Here is the full changelog since 7.0.2:

  • Linux
    • Bug 23044: Don't allow GIO supported protocols by default

Probably a better way than this but I did this as a quick and dirty.
whereis gvfs
gvfs: /usr/lib64/gvfs /usr/share/gvfs /usr/share/man/man7/gvfs.7.gz

As you can see my system has gvfs and the man for it., I assume this means this is a good bug fix for me.
Thanks Tor guys/gals.


July 27, 2017


Thanks a lot Julian Jackson and your HackerOne bug bounty program !
updated : Priority changed from Medium to Immediate


July 28, 2017


Great thanks to Julian :-)

Where can I read more details about this? What kind of URLs could be used, how would it work, etc.

Is it just an issue if someone clicks on a link or is FF already fetching information without clicking on the link? (Because if FF tries to fetches information about the site without clicking, could it not effect Tor Messenger and Thunderbird/Torbirdy, too ?)

How the NsA would pay for this kind of exploit ?

how to check gvfs is available or not ?

Bad update!

Thanks Obama.

Wah, what a bug!
Thanks for the patch

Is it safe to update the browser addons (HTTPS Everywhere + NoScript) through the Tor Network or should we use what ships with the current version of TBB even if they are outdated?

Please update those extensions whenever an update is available.

How do I configure Wget to use with Tor Browser?

Menu icons have disappeared since tor browser 7.02 release.

What do you mean? Do you have steps for reproducing your problem? Which operating system are you using?

Would you define this as an example of why to use a quality VPN with TOR?

Might be a bit off topic but I believe this started with the release of TB 7.x versions.

The encryption part of signing up for a Tutanota account takes forever and then fails with an error message.

The same happens when trying to download from Decryption takes very long and after it finishes you receive an error about blob resources.

It seems the problem lies with the new spawning of Web Content processes and blob resources.

Is there a way to "fix" this?

On which level is the security slider? If not on "low" does the issue happen as well if it is on "low"?

Happens on all 3 settings. Although on "low" the en/decryption part is as fast as with TB 6.5.2 on "high" but alas you get an error message and are not able to download the blob.

Sorry forgot to mention that all is working fine on TB 6.5.2 with settings on "high".

Too bad you did not post my reply. I would really love to find a solution to this.

As I said, the problem persists on all levels of the security slider although on "low" the javascript calculating part is as fast as it should be but you still can't download the blob in the case of

All is working fine with TB 6.5.2 on "high" security settings.

Here the same problem is discussed with even Tutanota chiming in but they too have no solution. But since the problem lies with TB how could they.

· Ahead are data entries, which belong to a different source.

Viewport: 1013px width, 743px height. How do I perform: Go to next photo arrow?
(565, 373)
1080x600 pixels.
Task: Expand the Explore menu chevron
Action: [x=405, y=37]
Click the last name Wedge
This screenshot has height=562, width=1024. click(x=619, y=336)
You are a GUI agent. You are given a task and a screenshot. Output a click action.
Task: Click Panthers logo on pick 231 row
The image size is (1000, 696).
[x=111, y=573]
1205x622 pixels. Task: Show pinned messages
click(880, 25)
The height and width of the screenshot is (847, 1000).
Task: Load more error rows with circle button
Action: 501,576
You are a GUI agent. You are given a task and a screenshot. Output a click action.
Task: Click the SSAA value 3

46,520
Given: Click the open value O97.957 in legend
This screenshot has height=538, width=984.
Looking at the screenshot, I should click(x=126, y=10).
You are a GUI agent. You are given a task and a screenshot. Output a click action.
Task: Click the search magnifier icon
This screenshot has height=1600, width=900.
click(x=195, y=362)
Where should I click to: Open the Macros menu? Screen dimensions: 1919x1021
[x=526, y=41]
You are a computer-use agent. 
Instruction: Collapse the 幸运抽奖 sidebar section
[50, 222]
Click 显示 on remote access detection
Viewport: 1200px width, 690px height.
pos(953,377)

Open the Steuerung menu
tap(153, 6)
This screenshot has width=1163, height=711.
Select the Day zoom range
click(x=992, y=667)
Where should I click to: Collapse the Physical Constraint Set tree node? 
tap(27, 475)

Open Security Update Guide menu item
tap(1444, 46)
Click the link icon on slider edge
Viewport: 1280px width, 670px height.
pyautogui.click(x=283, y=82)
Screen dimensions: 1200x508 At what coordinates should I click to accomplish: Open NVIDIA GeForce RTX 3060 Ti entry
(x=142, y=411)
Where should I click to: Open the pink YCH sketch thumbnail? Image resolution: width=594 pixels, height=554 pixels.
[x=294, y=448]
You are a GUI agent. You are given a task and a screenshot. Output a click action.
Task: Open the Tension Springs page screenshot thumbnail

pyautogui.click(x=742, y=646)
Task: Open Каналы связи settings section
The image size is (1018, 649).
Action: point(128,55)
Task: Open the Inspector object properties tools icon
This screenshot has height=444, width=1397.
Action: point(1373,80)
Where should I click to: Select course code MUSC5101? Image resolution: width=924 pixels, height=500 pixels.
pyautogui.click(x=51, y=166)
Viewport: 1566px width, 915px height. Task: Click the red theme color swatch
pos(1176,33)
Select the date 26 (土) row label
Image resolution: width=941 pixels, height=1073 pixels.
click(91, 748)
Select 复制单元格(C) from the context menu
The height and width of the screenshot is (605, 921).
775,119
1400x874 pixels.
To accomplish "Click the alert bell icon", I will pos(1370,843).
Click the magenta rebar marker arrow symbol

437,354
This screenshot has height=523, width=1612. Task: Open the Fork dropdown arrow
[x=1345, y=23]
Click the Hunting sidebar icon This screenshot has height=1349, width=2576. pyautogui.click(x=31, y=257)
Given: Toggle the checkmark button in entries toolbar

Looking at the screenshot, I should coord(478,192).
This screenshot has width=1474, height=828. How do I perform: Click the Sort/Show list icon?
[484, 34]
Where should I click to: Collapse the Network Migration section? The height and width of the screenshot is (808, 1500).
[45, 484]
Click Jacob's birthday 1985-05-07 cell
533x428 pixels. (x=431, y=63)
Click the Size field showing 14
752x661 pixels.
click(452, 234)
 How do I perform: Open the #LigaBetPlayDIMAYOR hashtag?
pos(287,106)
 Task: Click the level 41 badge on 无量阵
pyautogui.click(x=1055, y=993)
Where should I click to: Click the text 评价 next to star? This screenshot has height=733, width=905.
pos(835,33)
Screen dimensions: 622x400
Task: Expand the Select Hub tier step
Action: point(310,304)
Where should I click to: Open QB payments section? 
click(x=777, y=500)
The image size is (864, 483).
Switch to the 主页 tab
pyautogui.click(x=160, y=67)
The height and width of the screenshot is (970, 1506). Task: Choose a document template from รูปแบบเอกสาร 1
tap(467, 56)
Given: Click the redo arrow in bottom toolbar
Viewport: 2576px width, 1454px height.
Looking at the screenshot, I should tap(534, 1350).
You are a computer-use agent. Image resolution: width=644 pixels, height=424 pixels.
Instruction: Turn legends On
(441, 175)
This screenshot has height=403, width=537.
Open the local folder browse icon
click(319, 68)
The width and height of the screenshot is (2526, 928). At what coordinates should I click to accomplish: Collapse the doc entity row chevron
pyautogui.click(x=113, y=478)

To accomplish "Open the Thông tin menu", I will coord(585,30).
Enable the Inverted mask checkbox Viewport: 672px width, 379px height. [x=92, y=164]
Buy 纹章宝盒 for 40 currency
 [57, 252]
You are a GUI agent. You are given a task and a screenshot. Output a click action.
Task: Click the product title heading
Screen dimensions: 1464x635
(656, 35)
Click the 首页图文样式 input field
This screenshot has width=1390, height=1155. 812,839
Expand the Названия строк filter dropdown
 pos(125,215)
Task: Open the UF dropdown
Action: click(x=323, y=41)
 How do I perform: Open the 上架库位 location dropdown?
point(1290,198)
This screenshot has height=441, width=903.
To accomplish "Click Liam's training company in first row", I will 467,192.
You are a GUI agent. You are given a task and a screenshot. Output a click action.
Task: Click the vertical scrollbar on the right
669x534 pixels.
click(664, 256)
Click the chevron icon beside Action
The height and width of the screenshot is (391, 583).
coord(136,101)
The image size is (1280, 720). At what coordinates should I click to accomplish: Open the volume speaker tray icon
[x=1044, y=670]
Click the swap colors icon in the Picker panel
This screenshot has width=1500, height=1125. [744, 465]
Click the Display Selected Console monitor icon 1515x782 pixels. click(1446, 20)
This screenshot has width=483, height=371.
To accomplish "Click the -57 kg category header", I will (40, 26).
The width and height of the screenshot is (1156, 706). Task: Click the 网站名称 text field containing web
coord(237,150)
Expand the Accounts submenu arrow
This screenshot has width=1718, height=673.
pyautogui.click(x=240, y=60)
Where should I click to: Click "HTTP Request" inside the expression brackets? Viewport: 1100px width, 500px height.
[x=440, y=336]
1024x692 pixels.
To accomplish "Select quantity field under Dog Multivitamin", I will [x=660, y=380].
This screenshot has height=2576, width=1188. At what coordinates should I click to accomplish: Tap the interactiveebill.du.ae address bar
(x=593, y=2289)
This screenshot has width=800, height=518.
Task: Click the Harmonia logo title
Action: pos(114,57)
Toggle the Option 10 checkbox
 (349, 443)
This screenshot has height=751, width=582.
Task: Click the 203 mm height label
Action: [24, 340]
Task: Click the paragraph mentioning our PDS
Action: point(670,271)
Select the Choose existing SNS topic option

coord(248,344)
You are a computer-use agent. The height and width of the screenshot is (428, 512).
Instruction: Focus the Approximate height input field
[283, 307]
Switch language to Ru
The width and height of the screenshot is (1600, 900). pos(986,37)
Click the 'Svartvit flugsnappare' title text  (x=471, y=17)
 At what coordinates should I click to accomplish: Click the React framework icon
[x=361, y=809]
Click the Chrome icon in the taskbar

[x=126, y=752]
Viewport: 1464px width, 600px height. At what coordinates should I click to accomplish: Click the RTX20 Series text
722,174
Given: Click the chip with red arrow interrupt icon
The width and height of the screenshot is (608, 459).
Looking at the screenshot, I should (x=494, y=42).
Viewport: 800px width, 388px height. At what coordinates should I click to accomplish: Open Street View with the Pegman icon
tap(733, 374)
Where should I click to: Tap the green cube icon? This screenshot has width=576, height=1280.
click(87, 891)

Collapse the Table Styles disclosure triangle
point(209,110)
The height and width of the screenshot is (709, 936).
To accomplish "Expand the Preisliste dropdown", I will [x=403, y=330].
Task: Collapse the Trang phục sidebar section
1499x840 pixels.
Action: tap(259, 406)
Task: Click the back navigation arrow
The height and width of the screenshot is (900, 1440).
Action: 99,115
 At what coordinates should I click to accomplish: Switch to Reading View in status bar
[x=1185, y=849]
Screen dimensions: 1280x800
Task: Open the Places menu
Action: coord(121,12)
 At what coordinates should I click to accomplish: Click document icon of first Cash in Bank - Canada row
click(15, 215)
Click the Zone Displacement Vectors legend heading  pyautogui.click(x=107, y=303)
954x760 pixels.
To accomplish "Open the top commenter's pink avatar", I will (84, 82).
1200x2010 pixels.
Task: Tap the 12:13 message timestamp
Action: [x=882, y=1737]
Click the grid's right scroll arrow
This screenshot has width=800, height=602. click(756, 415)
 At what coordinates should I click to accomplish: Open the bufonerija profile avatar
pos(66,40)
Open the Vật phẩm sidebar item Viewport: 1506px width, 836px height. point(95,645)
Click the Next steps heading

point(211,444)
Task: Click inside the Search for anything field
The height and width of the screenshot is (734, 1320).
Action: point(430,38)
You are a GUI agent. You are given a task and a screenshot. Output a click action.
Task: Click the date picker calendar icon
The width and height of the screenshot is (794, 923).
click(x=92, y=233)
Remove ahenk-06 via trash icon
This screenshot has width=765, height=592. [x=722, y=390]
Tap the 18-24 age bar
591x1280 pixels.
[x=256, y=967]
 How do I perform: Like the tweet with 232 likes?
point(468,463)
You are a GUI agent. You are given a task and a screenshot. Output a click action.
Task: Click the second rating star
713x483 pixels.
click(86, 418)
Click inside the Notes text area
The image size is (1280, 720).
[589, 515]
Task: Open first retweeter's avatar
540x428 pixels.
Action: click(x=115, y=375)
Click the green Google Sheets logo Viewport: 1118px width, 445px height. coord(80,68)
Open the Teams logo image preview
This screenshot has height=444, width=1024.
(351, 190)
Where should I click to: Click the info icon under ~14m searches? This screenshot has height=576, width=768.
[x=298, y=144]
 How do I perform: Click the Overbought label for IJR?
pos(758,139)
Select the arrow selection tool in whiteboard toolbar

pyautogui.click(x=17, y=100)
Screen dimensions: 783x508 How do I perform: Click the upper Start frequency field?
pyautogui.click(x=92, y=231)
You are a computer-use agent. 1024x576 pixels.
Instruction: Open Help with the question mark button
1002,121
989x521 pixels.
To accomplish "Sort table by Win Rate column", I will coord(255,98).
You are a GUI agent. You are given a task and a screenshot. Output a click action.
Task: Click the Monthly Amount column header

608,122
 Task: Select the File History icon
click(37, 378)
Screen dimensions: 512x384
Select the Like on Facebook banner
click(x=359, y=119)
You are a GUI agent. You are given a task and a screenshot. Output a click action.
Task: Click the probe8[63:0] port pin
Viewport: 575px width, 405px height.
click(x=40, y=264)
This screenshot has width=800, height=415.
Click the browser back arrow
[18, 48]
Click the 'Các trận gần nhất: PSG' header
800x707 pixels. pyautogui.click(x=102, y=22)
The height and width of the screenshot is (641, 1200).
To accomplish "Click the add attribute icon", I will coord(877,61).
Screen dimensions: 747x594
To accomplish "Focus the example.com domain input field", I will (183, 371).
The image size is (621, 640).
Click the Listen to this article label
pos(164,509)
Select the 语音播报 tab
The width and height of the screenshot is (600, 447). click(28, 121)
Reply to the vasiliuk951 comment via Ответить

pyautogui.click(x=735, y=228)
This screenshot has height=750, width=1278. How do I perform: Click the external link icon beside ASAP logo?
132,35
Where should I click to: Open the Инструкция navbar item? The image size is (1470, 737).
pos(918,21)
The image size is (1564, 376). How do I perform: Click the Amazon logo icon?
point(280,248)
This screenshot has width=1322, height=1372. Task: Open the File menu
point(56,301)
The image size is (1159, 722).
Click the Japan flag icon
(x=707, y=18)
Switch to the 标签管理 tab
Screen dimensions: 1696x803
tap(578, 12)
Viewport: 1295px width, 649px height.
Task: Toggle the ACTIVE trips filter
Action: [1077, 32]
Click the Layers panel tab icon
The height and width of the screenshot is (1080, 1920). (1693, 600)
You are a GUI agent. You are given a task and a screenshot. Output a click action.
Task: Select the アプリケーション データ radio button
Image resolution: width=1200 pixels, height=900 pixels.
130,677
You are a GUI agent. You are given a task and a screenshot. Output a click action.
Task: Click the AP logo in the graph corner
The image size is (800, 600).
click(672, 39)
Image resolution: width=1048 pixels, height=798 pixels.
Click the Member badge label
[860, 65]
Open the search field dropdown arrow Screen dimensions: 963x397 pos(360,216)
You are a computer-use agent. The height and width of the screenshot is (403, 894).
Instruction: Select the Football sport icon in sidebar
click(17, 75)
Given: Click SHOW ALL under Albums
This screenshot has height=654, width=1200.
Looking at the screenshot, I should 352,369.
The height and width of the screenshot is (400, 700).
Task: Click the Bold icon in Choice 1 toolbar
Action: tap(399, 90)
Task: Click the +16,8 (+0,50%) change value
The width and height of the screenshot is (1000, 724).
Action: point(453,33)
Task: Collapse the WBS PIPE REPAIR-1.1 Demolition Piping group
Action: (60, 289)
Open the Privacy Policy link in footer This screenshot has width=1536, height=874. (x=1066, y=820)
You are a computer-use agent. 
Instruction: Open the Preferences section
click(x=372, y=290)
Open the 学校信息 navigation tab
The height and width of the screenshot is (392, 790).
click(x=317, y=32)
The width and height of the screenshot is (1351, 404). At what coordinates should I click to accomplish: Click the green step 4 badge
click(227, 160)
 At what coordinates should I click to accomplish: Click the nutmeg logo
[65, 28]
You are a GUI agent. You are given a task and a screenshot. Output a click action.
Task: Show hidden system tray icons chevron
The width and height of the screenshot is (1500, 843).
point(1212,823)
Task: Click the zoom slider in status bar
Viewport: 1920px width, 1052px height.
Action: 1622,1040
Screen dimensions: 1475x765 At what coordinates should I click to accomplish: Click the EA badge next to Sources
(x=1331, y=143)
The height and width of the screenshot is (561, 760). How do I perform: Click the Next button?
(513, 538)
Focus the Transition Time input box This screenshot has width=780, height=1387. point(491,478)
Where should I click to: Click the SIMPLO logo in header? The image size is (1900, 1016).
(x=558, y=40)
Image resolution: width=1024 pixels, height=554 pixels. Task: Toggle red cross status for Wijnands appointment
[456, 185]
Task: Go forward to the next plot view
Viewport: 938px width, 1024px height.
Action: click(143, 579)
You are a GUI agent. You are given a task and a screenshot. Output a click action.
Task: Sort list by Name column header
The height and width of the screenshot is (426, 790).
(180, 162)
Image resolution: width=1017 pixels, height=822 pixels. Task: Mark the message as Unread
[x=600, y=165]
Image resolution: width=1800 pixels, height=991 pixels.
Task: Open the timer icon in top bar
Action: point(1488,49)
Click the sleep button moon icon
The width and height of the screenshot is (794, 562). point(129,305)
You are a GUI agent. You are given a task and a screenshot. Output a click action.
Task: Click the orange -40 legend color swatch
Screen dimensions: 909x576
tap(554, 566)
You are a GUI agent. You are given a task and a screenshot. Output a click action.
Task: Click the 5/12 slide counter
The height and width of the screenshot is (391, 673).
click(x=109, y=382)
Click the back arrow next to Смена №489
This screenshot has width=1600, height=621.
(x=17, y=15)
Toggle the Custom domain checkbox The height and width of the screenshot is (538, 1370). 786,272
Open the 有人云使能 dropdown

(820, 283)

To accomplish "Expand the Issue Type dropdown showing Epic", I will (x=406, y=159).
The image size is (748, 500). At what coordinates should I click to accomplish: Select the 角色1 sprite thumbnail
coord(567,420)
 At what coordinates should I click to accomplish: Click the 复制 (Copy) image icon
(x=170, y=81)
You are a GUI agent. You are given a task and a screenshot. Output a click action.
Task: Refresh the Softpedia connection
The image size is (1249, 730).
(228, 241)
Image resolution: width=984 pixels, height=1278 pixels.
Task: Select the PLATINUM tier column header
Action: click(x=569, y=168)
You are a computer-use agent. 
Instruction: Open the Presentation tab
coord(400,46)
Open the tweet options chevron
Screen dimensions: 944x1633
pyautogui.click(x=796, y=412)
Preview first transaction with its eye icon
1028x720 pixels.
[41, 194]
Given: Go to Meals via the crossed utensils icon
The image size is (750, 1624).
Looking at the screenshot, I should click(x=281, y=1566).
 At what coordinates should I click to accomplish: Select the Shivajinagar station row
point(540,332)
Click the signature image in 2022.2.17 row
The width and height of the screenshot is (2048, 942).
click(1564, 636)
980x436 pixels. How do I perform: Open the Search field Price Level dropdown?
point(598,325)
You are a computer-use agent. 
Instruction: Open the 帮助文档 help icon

Okay, I just tried with a vanilla Tor Browser 7.0.3 on Linux and this works as expected. I guess you are on Windows as the link to the Tutanota forum indicates?

Works for me with a fresh 7.0.2 on Windows 7 as well. Hm. What does "Multiprocess Windows" on "about:support" in your Tor Browser say?

Are previous TBB versions affected to this particular bug too? When this bug was added to TBB?

We believe that previous versions of Tor Browser are affected as well (definitely 6.5.2 which I tested). There is no particular version this bug got added as the offending code has been in Firefox for years.

my old 3.6.6 version also affected...

anyone please solve my problem.
when I use tor version 7.0.2 It can't download small file such as 15 or 16 kb .Is it the problem of tor .?what should I do??

What is happening? And how are you downloading small files?

See also:

GVfs is shit. Pure shit.

Does it effect hidden service .onion addresses as well?

This bug is unrelated to .onion services.

Doesn't this bug affect Tor Tails because of it special design not to allow direct internet connection or because Tor hasn't gvfs?

We have not looked closer but we think Tails is not affected because it does not allow direct Internet connections.

I am looking for a version that is compatible with mac OS x 10.7.5

There is none without serious security vulnerabilities, alas.